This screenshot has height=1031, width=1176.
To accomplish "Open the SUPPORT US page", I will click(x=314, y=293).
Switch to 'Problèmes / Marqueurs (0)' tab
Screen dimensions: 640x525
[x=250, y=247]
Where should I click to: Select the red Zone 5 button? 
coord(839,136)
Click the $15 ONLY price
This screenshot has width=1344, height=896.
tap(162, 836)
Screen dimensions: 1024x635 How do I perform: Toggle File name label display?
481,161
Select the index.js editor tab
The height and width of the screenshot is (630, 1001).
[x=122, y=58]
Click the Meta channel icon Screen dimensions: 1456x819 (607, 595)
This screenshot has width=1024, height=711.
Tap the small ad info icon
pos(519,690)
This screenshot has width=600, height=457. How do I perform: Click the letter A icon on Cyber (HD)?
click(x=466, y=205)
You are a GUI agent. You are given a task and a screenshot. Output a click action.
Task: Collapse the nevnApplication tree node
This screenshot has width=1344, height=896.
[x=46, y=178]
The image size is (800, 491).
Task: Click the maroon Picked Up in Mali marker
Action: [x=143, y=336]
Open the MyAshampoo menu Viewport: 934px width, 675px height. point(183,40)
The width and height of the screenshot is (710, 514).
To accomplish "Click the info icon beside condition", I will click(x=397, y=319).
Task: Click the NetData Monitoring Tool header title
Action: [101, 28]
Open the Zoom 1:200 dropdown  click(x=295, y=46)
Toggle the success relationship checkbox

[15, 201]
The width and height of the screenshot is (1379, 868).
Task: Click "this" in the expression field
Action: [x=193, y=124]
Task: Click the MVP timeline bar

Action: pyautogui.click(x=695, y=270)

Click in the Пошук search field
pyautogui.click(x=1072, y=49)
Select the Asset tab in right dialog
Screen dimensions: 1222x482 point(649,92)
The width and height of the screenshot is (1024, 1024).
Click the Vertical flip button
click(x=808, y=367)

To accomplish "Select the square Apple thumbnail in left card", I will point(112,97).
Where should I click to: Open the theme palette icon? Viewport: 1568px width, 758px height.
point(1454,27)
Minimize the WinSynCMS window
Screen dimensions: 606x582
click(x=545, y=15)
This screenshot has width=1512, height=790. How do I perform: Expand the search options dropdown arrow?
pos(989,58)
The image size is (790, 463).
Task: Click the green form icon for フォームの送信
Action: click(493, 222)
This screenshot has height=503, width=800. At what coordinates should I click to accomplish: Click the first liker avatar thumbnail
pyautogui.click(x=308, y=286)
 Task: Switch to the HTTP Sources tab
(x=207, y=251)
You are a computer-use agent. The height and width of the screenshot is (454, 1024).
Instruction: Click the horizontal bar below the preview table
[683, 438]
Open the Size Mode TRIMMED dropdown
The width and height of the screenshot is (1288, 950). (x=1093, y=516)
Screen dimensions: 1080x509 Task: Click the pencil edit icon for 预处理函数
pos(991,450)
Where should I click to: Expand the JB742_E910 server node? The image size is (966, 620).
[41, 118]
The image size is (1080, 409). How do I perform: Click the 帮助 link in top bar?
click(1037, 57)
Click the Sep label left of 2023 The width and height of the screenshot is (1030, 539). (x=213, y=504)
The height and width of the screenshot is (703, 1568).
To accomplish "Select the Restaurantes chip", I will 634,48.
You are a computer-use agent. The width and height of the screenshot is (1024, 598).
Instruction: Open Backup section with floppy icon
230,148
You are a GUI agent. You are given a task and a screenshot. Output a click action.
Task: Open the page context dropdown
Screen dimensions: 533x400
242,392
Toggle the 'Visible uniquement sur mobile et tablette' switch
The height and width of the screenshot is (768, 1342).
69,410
■ ■ ■
#### Aim of the exercise
Print out the data exactly once more.

#### Written reply
This screenshot has height=1031, width=1176.
To accomplish "Open the SUPPORT US page", I will click(x=314, y=293).
Switch to 'Problèmes / Marqueurs (0)' tab
Screen dimensions: 640x525
[x=250, y=247]
Where should I click to: Select the red Zone 5 button? 
coord(839,136)
Click the $15 ONLY price
This screenshot has width=1344, height=896.
tap(162, 836)
Screen dimensions: 1024x635 How do I perform: Toggle File name label display?
481,161
Select the index.js editor tab
The height and width of the screenshot is (630, 1001).
[x=122, y=58]
Click the Meta channel icon Screen dimensions: 1456x819 (607, 595)
This screenshot has width=1024, height=711.
Tap the small ad info icon
pos(519,690)
This screenshot has width=600, height=457. How do I perform: Click the letter A icon on Cyber (HD)?
click(x=466, y=205)
You are a GUI agent. You are given a task and a screenshot. Output a click action.
Task: Collapse the nevnApplication tree node
This screenshot has width=1344, height=896.
[x=46, y=178]
The image size is (800, 491).
Task: Click the maroon Picked Up in Mali marker
Action: [x=143, y=336]
Open the MyAshampoo menu Viewport: 934px width, 675px height. point(183,40)
The width and height of the screenshot is (710, 514).
To accomplish "Click the info icon beside condition", I will click(x=397, y=319).
Task: Click the NetData Monitoring Tool header title
Action: [101, 28]
Open the Zoom 1:200 dropdown  click(x=295, y=46)
Toggle the success relationship checkbox

[15, 201]
The width and height of the screenshot is (1379, 868).
Task: Click "this" in the expression field
Action: [x=193, y=124]
Task: Click the MVP timeline bar

Action: pyautogui.click(x=695, y=270)

Click in the Пошук search field
pyautogui.click(x=1072, y=49)
Select the Asset tab in right dialog
Screen dimensions: 1222x482 point(649,92)
The width and height of the screenshot is (1024, 1024).
Click the Vertical flip button
click(x=808, y=367)

To accomplish "Select the square Apple thumbnail in left card", I will point(112,97).
Where should I click to: Open the theme palette icon? Viewport: 1568px width, 758px height.
point(1454,27)
Minimize the WinSynCMS window
Screen dimensions: 606x582
click(x=545, y=15)
This screenshot has width=1512, height=790. How do I perform: Expand the search options dropdown arrow?
pos(989,58)
The image size is (790, 463).
Task: Click the green form icon for フォームの送信
Action: click(493, 222)
This screenshot has height=503, width=800. At what coordinates should I click to accomplish: Click the first liker avatar thumbnail
pyautogui.click(x=308, y=286)
 Task: Switch to the HTTP Sources tab
(x=207, y=251)
You are a computer-use agent. The height and width of the screenshot is (454, 1024).
Instruction: Click the horizontal bar below the preview table
[683, 438]
Open the Size Mode TRIMMED dropdown
The width and height of the screenshot is (1288, 950). (x=1093, y=516)
Screen dimensions: 1080x509 Task: Click the pencil edit icon for 预处理函数
pos(991,450)
Where should I click to: Expand the JB742_E910 server node? The image size is (966, 620).
[41, 118]
The image size is (1080, 409). How do I perform: Click the 帮助 link in top bar?
click(1037, 57)
Click the Sep label left of 2023 The width and height of the screenshot is (1030, 539). (x=213, y=504)
The height and width of the screenshot is (703, 1568).
To accomplish "Select the Restaurantes chip", I will 634,48.
You are a computer-use agent. The width and height of the screenshot is (1024, 598).
Instruction: Open Backup section with floppy icon
230,148
You are a GUI agent. You are given a task and a screenshot. Output a click action.
Task: Open the page context dropdown
Screen dimensions: 533x400
242,392
Toggle the 'Visible uniquement sur mobile et tablette' switch
The height and width of the screenshot is (768, 1342).
69,410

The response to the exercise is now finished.